## PROBLEM DETAILS
Extract each line of the material that contains the string "Contact", copying every such line in full.

## RECORD EXCERPTS

━━━

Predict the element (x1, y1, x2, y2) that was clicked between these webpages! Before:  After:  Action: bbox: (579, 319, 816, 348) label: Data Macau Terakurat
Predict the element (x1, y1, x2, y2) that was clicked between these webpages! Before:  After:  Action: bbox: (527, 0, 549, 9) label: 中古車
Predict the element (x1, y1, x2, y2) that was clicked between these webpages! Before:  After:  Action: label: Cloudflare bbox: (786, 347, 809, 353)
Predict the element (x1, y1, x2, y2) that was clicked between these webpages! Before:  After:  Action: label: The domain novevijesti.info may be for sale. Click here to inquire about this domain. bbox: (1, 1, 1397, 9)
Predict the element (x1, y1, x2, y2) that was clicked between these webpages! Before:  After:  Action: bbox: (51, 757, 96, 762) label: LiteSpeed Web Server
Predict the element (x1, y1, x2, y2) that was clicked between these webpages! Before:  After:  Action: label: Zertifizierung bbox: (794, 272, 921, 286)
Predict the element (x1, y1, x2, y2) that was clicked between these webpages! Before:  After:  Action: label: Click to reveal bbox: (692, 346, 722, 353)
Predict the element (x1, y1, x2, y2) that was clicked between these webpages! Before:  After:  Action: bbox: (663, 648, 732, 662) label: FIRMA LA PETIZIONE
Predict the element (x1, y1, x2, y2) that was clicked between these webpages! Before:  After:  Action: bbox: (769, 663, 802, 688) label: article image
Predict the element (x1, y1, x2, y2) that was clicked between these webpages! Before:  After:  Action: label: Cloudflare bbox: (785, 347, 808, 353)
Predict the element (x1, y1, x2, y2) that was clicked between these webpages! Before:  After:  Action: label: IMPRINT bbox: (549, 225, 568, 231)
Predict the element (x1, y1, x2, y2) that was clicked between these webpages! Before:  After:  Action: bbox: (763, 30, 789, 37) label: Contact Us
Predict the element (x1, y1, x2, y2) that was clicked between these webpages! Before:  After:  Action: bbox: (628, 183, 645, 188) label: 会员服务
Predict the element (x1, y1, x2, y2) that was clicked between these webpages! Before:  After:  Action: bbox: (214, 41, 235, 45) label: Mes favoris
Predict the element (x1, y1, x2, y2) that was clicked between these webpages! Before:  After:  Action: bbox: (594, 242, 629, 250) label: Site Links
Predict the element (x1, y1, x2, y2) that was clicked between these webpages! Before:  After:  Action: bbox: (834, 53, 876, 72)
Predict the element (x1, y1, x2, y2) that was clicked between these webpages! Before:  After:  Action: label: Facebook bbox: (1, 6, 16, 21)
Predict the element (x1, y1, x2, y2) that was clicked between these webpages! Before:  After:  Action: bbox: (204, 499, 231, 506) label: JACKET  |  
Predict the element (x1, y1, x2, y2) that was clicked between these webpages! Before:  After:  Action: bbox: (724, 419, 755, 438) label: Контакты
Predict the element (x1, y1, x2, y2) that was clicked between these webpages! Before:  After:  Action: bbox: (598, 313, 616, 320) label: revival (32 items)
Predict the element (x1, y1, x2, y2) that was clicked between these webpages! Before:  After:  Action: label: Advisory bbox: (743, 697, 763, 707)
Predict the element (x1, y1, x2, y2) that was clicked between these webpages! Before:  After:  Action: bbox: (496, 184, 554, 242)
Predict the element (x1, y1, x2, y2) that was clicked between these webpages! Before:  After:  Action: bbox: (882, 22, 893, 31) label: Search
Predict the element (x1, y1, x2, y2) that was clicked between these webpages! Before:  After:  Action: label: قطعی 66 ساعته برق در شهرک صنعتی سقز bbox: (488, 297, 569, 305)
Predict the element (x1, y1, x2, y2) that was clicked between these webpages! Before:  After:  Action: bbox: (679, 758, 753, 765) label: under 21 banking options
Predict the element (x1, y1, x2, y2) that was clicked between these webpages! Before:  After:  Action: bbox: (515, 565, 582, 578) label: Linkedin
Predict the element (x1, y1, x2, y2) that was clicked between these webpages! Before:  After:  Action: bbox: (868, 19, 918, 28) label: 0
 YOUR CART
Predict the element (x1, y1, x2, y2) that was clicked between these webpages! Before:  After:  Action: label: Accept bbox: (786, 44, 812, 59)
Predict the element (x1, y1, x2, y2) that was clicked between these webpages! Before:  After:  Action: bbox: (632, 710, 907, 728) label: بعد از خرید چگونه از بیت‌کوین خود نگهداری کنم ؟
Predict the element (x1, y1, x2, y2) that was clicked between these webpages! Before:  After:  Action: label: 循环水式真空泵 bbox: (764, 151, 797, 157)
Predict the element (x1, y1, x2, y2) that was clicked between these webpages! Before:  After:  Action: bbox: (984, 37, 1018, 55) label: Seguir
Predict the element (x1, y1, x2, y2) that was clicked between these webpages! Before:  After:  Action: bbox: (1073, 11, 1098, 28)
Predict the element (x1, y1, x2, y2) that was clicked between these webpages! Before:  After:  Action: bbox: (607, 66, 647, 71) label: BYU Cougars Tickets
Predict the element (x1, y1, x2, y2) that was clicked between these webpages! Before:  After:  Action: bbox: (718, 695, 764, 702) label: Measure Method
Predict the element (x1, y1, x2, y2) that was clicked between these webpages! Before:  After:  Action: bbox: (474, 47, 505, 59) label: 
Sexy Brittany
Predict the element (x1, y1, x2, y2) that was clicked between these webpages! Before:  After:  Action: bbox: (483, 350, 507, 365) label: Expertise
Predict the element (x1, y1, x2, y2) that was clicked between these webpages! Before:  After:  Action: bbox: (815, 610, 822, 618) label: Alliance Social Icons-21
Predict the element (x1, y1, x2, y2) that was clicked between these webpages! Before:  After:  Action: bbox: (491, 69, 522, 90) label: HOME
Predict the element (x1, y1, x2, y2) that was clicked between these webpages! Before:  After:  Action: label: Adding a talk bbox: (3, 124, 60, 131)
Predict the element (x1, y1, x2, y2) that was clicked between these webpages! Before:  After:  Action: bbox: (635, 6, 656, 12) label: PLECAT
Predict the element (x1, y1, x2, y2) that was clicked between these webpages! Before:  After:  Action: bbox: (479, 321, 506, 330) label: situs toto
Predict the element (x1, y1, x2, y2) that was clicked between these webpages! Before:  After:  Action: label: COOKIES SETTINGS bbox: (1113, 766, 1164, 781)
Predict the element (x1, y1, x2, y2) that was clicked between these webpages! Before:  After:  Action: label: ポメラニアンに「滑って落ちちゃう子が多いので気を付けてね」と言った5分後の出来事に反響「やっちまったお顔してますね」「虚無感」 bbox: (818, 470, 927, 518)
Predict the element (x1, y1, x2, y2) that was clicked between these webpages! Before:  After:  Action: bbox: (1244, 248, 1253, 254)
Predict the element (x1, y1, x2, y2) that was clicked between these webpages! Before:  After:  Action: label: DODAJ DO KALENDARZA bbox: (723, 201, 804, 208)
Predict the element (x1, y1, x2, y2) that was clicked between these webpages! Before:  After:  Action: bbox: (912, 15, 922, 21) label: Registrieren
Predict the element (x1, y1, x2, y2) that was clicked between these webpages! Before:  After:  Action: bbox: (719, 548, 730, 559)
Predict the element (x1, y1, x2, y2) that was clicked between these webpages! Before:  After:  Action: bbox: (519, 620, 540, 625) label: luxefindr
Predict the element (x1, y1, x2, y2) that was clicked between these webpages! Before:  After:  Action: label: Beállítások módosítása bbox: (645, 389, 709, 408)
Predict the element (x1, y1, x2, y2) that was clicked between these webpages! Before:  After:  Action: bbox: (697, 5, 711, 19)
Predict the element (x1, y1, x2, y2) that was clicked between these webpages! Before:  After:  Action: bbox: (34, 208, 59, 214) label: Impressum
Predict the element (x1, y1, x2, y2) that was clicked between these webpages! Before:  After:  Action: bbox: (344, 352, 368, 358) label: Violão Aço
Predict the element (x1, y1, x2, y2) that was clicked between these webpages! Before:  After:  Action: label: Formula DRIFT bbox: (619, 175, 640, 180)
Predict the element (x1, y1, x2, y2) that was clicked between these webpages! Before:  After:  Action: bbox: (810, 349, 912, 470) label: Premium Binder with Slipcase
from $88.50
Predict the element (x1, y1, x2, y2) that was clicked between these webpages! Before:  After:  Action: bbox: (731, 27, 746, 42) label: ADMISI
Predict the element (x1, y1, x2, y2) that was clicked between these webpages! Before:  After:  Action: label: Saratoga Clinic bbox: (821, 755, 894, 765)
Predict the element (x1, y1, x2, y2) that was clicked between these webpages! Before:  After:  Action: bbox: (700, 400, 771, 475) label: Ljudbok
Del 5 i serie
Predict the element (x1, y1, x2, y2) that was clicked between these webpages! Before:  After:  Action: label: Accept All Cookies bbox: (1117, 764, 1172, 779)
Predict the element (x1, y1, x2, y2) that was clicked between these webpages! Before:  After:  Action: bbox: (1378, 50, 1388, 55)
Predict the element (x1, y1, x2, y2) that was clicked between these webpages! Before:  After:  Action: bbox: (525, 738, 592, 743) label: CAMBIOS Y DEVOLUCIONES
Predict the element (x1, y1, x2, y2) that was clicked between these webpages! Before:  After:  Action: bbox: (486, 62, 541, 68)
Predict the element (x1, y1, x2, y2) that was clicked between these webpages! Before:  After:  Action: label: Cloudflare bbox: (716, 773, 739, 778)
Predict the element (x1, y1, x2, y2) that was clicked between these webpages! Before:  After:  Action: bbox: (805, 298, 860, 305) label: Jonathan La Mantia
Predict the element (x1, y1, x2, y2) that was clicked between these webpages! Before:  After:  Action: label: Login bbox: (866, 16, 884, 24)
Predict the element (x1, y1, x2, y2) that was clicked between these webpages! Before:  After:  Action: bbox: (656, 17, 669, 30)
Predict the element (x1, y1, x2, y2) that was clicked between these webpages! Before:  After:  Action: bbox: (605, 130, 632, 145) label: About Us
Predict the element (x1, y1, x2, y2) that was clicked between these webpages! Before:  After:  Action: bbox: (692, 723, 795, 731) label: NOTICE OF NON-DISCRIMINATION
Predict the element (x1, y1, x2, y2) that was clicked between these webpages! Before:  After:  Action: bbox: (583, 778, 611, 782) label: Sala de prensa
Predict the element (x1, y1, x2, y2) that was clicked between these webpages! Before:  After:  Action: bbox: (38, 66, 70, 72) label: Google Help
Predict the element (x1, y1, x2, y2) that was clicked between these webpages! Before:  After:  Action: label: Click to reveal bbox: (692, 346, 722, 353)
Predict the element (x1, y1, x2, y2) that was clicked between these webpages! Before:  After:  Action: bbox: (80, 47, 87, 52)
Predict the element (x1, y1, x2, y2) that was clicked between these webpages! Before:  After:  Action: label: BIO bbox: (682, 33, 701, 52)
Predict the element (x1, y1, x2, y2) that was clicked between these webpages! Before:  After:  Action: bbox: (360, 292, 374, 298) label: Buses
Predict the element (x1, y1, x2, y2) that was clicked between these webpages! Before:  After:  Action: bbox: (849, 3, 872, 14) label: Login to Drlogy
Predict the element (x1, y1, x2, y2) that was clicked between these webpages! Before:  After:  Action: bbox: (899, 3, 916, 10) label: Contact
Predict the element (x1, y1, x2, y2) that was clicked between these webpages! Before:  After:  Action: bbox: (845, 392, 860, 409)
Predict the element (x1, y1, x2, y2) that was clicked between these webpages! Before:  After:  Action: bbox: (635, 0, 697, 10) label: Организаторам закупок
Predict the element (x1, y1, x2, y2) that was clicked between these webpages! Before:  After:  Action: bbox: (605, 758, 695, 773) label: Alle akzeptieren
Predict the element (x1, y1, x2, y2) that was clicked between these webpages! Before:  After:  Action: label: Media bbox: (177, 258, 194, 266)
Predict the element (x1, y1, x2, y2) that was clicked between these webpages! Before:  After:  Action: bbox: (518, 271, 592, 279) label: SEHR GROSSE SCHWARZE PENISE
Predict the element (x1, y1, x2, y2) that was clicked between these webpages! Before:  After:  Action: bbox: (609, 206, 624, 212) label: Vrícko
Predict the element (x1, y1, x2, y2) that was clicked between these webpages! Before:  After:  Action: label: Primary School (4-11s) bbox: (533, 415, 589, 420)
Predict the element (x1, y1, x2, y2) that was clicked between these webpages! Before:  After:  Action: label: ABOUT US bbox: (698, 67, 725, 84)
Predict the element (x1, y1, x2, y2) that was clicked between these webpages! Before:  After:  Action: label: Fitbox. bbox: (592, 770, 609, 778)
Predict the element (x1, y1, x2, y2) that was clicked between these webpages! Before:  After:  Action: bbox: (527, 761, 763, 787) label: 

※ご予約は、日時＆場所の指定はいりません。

━━━

## OUTPUT BELOW
Predict the element (x1, y1, x2, y2) that was clicked between these webpages! Before:  After:  Action: bbox: (763, 30, 789, 37) label: Contact Us
Predict the element (x1, y1, x2, y2) that was clicked between these webpages! Before:  After:  Action: bbox: (899, 3, 916, 10) label: Contact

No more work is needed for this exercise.